Barth on Schleiermacher (with brief thoughts on American Evangelicalism)

Karl Barth, The Theology of Schleiermacher: Lecture’s at Göttingen, Winter Semester of 1923/24 (Dietrich Ritschl, ed.; Geoffrey W. Bromiley, trans.; Grand Rapids, MI: William B. Eerdmans Publishing Company, 1982): xv.
Theologically the “genius” of the major part of the church is that of Schleiermacher. All the so-to-speak official impulses and movements of the centuries since the Reformation find a center of unity in him: orthodoxy, pietism, the Enlightenment. All the official tendencies of the Christian present emanate from him like rays: church life, experiential piety, historicism, psychologism, and ethicism. We need not ask how far he constituted this center personally and directly or simply as a proponent of the romantic and idealistic movement of his age – how far, then, the threads that link the past and the future also run back beyond him. Suffice it to say that almost all of them run by way of him, so that with a good conscience we can call him a type of what was determinative for a whole century, and are indeed forced to see in him the most brilliant representative not only of a theological past but also of the theological present.
The really strange thing about this quote is that the things Barth identifies as present-day (in terms of 1920’s Germany) tendencies emanating from Schleiermacher – “church life, experiential piety, historicism, psychologism, and ethicism” – are precisely the things that seem to me to be holding the field within contemporary American evangelicalism, in many ways. It is a well-worn trope of comic books and action movies that one is always in danger of becoming what one fights against. Have evangelicals started becoming liberals, in the classic European sense of the term? If so, how advanced are the symptoms, what is the prognosis, and what can be done to combat this malady?  

Comments

Anonymous said…
What does Barth mean by "church life"? Evangelicals tend to be anti-establishment and very tenuous in their relationship to the "institution."
Barth means something like an emphasis on the togetherness of the Christian community. Even though evangelicals don't have very developed ecclesiologies (but this is changing...not necessarily for the better), they are really into the togetherness of the community.
Tyler Wittman said…
I think "American evangelicalism" is too broad a term to be of any use in such a diagnosis. There are evangelicals who have very developed ecclesiologies and then there are those who do not. It all comes down to who we're going to let represent the whole.

Travis, often modern theology's engagement with "American evangelicalism" is marked with the same paucity of rigor of which the first evangelicals to engage Barth were guilty. Moreover, there might even be a dash of apathy thrown in there.

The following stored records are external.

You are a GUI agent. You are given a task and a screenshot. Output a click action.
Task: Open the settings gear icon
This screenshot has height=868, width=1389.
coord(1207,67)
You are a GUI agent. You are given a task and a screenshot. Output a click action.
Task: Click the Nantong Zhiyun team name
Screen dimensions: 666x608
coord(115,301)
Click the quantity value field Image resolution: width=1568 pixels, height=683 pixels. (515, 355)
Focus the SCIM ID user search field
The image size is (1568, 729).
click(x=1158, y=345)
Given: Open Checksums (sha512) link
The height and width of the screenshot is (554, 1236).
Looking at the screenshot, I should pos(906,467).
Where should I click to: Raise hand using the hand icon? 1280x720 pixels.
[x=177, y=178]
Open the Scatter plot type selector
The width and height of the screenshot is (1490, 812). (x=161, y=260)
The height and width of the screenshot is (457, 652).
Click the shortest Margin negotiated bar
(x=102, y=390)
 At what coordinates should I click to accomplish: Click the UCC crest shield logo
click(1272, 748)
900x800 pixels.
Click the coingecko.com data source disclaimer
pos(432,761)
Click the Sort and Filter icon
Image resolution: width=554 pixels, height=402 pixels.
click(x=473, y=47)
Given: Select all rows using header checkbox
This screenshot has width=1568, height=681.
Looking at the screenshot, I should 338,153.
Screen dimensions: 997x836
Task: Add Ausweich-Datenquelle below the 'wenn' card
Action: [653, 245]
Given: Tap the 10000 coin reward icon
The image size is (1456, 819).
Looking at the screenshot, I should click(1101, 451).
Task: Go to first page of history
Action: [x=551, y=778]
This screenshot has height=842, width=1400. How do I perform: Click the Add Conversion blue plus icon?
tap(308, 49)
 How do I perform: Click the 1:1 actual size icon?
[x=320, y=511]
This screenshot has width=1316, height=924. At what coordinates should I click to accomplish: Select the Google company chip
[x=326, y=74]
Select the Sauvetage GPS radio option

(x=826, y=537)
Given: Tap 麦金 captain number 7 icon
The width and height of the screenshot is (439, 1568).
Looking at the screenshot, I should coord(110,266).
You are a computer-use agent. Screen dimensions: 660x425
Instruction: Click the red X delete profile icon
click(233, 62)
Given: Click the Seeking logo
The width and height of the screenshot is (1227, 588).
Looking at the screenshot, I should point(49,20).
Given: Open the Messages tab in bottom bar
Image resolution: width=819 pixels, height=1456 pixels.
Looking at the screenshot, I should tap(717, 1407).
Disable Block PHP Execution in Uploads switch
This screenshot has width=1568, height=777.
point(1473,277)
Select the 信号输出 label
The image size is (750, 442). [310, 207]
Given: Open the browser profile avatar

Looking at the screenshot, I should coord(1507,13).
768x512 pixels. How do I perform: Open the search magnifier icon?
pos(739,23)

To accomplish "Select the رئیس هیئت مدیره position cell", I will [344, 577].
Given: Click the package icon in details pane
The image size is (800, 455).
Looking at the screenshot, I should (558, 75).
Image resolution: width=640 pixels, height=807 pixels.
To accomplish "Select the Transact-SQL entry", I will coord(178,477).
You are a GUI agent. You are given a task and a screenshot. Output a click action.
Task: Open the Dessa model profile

Certainly, there are some yet-to-be-fully revealed streams of influence from Schleiermacher to some strands of evangelicalism in North America. The major question would be: do the strands in question represent the whole or not? That's too big a question, in my opinion.

In my own research on Schleiermacher, I've even provisionally traced some of these strands of influence within my own Southern Baptist tradition. But they are dissipating and not representative of the best that Baptist theology has to offer.
Tyler,

I think you're right to complicate the demographic a bit. Evangelicals are notoriously difficult to descibe. However...

(1) I grew up in various non-demonimational, General Association Baptist, and E-Free churches, and so have a good intuitive and experiential grasp on a broad swath of the phenomena. Plus I studied at Wheaton, where my experience with evangelicalism was further diversified. So while there are likely exceptions to my comments within evangelicalism, I think they would be borne out in a large swath of centrist evangelicalism.

(2) There are lots of things that call themvselves evangelical that are not, in fact, evangelical. I'm thinking here of resurgent (neo) fundamentalism, and confessionally Reformed camps. I view such groups as on the hazy margin of evangelicalism, and more as perverting influences than important aspects to be included.

So, I'm sure I've said enough now to get me in trouble. Oh well. ;-)
Tyler Wittman said…
Travis,

I'm speechless. In #1, experience is your method and in #2 you're defining evangelicalism. ;)

I readily concede that there is a lot of ham-fisted theology in mainline evangelical churches...I'm just not sure it's always as insidious as Schleiermacher.

Though, granted, at least Schleiermacher wasn't afraid of creeds: http://jamesmacdonald.com/blog/?p=9055
Yeah, yeah, I know...I'm just running off at the mouth and spewing opinions left and right. ;-)

Part of the dynamic is that I don't think Schleiermacher is as bad as evangelicals tend to think, so when I see similarities, I'm not necessarily super worried. The irony of such similarity, however, is worth pointing out.
Bobby Grow said…
Travis,

I "get" what you're saying about Evangelicals, and I do believe that they have already (by and large) become the bogey-man they have been fighting for so long. There are differences between fundies and Evangelicals, but the latter would not be who they are today w/o the former. My experience as an Evangelical resonates with your observations.